**Instructions to follow:**
Retype the lines from the one containing "Task: Click the Execute SQL green play button" through the one containing "This screenshot has width=972, height=642.", with no changes.

━━━ Provided data

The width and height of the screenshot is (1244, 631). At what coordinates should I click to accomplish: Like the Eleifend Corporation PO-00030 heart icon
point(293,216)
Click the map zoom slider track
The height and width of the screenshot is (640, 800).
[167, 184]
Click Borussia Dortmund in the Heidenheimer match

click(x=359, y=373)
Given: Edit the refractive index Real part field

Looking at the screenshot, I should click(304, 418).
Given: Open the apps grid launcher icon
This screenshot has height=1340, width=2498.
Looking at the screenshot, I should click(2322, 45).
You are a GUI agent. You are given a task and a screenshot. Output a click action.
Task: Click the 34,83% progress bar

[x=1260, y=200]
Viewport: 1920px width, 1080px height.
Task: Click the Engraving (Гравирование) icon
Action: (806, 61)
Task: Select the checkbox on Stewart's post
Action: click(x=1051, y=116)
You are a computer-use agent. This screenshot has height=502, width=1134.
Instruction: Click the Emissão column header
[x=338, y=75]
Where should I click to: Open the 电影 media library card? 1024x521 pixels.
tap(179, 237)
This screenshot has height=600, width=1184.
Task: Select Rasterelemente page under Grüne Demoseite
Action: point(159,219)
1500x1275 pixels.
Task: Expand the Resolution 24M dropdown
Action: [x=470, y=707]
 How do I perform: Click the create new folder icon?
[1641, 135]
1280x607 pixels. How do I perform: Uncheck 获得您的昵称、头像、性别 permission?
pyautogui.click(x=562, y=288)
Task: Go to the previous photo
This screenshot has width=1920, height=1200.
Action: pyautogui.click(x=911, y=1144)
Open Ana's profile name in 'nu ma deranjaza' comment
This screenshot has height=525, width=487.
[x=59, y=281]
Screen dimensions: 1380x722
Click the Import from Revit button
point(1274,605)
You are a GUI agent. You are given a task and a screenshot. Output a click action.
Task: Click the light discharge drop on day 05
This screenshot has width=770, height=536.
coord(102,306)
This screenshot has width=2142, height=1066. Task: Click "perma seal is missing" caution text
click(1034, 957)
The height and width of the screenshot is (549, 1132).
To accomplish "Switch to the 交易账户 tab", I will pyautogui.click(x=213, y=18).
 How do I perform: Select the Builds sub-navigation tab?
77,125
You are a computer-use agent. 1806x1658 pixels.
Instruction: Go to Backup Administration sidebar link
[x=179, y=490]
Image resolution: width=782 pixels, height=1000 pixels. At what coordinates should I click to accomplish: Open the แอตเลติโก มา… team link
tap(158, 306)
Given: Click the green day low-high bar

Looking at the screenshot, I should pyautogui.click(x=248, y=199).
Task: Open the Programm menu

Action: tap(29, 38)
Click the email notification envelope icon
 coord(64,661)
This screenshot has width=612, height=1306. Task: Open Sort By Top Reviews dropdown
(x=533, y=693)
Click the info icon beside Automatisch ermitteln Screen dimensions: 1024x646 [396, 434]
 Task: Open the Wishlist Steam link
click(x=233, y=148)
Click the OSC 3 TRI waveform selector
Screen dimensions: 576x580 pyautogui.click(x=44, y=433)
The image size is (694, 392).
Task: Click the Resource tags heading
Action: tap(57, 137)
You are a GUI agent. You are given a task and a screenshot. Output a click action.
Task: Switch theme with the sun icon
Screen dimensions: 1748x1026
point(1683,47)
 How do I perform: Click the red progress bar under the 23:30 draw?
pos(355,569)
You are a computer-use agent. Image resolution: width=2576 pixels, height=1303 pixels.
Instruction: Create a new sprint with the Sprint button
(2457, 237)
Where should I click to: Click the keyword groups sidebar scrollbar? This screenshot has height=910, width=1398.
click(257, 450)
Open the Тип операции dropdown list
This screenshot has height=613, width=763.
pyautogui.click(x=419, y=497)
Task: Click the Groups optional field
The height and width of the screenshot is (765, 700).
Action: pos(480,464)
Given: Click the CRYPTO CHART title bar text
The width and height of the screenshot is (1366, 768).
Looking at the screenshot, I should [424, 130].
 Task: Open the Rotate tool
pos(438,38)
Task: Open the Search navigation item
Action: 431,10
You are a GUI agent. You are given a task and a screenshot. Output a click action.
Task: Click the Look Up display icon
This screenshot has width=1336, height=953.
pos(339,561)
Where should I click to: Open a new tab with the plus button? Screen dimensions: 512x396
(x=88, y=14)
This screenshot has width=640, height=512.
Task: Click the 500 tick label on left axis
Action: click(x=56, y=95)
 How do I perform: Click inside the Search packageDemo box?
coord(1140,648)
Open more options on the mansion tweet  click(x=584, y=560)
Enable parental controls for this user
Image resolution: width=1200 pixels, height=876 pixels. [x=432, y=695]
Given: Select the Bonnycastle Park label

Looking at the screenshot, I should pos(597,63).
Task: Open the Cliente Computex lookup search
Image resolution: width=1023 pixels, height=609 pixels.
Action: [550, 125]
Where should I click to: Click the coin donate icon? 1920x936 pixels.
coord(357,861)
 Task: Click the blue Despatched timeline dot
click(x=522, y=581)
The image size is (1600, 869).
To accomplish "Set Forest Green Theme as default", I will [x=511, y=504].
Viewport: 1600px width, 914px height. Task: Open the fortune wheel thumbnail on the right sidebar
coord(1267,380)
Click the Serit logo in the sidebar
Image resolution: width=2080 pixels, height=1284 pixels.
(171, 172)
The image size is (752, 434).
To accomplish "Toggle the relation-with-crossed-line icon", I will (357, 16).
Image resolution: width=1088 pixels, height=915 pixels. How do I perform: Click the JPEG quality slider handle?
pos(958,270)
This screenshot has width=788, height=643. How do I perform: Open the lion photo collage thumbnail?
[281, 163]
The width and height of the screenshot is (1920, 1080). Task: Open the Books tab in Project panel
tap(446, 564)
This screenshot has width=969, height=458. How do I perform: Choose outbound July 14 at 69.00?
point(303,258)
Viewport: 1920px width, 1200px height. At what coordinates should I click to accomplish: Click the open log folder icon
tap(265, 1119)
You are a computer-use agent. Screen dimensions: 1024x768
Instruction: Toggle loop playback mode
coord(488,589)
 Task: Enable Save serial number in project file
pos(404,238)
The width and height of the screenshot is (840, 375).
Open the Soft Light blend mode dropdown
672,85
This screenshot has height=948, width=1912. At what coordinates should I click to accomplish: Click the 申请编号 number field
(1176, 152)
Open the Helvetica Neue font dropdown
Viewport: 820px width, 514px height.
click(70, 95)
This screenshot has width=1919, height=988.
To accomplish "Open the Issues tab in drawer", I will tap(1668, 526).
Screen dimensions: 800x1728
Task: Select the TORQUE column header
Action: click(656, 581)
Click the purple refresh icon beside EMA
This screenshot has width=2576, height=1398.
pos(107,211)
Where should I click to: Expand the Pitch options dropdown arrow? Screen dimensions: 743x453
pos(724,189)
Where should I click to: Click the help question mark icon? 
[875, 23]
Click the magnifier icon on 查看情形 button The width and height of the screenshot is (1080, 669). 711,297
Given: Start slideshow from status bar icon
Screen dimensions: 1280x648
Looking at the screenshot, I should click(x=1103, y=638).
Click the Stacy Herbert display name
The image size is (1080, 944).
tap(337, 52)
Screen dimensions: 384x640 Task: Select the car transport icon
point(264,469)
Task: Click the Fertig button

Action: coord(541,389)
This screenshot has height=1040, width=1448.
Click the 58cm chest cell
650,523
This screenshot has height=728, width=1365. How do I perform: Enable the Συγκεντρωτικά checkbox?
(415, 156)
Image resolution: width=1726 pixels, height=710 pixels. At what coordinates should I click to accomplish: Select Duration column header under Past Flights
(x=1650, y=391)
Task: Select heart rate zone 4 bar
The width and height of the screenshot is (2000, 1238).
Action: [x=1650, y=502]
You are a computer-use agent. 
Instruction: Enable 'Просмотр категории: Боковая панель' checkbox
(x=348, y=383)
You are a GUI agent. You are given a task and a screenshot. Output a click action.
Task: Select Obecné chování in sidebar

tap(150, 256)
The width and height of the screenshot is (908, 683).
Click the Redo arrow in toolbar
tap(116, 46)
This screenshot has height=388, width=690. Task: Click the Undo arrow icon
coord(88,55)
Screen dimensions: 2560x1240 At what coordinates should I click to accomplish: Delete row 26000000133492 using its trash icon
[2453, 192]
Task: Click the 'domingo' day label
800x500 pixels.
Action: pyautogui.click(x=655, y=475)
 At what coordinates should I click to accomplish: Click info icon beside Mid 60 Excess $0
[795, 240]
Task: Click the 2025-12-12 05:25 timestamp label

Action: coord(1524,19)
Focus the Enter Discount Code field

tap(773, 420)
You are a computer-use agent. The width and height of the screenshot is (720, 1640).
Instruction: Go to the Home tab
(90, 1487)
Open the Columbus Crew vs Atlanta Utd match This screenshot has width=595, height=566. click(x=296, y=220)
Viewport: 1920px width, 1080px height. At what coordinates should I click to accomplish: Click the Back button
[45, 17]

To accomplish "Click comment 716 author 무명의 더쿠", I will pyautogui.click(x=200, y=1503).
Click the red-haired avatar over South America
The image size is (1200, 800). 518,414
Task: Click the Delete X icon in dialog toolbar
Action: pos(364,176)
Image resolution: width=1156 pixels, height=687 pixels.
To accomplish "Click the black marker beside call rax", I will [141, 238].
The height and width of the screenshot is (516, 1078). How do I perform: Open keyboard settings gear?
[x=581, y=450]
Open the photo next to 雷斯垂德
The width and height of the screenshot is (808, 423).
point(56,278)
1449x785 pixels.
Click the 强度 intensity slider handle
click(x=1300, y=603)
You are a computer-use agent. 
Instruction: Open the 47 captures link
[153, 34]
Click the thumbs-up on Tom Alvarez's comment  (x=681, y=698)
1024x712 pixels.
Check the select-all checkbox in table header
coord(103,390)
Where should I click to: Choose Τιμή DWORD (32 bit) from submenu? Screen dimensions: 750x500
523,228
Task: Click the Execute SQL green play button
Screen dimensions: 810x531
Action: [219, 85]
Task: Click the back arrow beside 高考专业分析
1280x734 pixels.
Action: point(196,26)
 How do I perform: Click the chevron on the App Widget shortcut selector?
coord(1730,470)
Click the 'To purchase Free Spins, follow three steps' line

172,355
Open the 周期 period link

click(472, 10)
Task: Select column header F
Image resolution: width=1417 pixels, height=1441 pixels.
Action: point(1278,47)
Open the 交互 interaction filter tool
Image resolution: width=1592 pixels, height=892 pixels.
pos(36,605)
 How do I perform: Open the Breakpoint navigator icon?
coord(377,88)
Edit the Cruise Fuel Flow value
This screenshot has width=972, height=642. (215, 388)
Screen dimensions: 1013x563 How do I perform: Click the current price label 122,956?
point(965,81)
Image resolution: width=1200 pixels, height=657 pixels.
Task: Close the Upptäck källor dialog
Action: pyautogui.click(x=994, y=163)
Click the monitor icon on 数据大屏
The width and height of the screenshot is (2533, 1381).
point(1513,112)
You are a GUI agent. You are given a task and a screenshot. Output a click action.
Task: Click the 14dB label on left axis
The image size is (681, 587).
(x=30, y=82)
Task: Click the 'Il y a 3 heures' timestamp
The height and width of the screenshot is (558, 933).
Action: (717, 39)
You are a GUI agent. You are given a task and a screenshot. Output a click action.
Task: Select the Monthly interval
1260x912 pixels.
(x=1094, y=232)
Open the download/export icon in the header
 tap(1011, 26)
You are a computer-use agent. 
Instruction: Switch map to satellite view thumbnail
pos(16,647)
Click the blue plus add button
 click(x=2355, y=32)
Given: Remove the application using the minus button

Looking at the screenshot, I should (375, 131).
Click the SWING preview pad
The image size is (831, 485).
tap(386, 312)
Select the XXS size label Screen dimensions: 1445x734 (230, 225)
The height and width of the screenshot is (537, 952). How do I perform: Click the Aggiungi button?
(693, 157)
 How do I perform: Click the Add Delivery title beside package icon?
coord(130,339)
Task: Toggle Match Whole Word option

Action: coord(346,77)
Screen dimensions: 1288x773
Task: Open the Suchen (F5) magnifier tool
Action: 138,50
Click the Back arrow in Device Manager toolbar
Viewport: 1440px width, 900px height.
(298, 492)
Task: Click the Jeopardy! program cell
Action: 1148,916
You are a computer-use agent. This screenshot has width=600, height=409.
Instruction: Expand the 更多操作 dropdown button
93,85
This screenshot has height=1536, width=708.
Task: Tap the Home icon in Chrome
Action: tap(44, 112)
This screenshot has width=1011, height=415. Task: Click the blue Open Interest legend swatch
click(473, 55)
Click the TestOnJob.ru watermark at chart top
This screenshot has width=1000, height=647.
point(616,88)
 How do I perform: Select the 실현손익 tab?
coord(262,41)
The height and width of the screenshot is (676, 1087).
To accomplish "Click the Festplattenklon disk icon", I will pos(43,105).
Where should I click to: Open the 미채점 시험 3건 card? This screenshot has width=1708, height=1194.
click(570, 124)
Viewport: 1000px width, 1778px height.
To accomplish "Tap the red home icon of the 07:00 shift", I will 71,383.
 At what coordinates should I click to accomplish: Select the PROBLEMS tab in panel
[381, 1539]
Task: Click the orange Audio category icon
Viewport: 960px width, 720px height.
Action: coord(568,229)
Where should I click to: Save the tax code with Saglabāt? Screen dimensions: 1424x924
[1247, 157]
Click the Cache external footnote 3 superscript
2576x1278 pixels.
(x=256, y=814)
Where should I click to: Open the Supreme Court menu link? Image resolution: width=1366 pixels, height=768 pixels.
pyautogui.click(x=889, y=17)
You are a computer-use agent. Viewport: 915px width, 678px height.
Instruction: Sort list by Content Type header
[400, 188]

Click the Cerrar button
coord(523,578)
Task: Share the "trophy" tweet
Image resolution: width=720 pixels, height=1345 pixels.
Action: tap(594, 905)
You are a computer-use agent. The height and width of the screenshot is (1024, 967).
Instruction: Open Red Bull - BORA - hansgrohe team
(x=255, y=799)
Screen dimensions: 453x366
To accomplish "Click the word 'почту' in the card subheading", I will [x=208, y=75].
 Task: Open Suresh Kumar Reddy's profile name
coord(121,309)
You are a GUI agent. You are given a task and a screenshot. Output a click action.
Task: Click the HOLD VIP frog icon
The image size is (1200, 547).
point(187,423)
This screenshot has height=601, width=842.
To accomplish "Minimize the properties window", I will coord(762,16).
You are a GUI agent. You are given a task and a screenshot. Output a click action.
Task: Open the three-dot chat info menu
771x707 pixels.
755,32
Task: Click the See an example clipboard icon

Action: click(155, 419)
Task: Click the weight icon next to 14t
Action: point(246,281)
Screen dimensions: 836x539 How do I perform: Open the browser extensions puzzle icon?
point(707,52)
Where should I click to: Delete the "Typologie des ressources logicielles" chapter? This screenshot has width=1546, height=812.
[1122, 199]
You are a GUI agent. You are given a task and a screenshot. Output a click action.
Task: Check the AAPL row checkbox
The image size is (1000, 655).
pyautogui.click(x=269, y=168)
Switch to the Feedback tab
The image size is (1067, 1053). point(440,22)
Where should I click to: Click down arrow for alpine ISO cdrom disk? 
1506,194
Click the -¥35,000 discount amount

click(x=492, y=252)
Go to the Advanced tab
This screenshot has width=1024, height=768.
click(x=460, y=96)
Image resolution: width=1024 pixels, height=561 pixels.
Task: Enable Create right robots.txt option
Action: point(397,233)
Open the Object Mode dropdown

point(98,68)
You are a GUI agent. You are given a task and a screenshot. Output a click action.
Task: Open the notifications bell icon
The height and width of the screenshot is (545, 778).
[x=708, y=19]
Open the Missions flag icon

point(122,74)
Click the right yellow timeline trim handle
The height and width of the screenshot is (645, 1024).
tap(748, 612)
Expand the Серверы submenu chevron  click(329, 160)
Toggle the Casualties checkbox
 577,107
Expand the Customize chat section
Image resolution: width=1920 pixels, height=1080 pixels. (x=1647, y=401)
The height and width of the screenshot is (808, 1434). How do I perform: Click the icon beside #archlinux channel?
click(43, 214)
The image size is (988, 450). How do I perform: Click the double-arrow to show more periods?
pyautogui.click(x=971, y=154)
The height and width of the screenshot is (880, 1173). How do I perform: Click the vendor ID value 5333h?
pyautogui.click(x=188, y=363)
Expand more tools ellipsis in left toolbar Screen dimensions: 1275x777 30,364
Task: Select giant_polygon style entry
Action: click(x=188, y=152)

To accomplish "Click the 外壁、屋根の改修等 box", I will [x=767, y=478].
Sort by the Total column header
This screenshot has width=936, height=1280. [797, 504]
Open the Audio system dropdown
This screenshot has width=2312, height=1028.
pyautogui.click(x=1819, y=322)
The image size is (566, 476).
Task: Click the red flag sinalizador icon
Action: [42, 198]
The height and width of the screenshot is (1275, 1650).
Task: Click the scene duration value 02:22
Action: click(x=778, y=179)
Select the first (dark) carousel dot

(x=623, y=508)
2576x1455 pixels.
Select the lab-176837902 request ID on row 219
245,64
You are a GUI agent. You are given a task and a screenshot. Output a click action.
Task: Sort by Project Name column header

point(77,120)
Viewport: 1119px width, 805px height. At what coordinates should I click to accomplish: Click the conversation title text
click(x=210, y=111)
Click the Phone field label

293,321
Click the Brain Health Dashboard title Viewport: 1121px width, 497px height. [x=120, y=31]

━━━━━━

**Answer to the exercise:**
Task: Click the Execute SQL green play button
Screen dimensions: 810x531
Action: [219, 85]
Task: Click the back arrow beside 高考专业分析
1280x734 pixels.
Action: point(196,26)
 How do I perform: Click the chevron on the App Widget shortcut selector?
coord(1730,470)
Click the 'To purchase Free Spins, follow three steps' line

172,355
Open the 周期 period link

click(472, 10)
Task: Select column header F
Image resolution: width=1417 pixels, height=1441 pixels.
Action: point(1278,47)
Open the 交互 interaction filter tool
Image resolution: width=1592 pixels, height=892 pixels.
pos(36,605)
 How do I perform: Open the Breakpoint navigator icon?
coord(377,88)
Edit the Cruise Fuel Flow value
This screenshot has width=972, height=642. (215, 388)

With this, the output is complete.